__Stated task__:
State how many lines of the material contain the string "hamburger", matching case exactly. Reply with the number alone.

::::::::

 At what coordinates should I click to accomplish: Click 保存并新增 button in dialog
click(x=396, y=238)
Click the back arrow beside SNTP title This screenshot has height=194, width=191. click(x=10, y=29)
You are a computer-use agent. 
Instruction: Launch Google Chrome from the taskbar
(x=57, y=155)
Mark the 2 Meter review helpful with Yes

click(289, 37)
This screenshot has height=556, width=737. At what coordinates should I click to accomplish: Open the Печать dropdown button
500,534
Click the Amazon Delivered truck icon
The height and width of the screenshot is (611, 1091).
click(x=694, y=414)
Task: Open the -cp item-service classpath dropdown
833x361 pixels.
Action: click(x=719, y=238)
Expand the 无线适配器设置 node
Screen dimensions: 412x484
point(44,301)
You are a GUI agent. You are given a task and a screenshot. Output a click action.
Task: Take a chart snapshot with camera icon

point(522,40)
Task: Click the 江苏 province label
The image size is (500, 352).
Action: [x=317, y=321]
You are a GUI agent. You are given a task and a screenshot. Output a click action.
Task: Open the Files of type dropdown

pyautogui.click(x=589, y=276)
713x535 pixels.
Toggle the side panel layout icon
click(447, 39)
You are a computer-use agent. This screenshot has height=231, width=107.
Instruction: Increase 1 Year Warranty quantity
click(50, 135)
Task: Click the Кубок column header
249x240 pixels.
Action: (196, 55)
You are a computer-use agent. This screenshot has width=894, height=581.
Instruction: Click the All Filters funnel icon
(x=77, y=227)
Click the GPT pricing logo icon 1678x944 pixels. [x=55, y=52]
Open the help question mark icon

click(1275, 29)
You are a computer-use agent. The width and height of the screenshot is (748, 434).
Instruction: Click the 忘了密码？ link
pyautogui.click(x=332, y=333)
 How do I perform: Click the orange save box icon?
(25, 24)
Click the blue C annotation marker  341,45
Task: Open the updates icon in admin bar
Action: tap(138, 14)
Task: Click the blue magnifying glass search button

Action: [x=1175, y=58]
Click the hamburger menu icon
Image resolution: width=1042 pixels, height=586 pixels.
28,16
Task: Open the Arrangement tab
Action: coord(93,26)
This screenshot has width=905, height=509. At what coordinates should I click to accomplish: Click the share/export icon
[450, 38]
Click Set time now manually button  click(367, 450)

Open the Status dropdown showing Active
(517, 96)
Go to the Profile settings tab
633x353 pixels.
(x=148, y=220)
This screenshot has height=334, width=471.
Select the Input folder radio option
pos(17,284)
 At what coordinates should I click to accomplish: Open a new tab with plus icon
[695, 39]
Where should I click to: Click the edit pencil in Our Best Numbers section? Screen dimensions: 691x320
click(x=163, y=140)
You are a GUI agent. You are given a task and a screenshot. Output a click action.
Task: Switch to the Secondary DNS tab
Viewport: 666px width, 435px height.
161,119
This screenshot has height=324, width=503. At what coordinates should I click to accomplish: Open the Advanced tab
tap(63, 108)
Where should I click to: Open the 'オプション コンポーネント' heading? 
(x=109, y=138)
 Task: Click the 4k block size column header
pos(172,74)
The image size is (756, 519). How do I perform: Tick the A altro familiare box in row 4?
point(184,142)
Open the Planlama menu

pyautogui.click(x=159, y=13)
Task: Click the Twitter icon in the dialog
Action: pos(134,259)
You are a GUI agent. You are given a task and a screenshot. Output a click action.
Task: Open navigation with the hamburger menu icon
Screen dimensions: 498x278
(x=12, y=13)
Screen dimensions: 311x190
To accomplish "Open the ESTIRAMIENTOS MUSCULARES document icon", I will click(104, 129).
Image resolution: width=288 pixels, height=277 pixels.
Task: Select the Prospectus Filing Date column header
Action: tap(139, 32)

::::::::

__Response to this exercise__:
2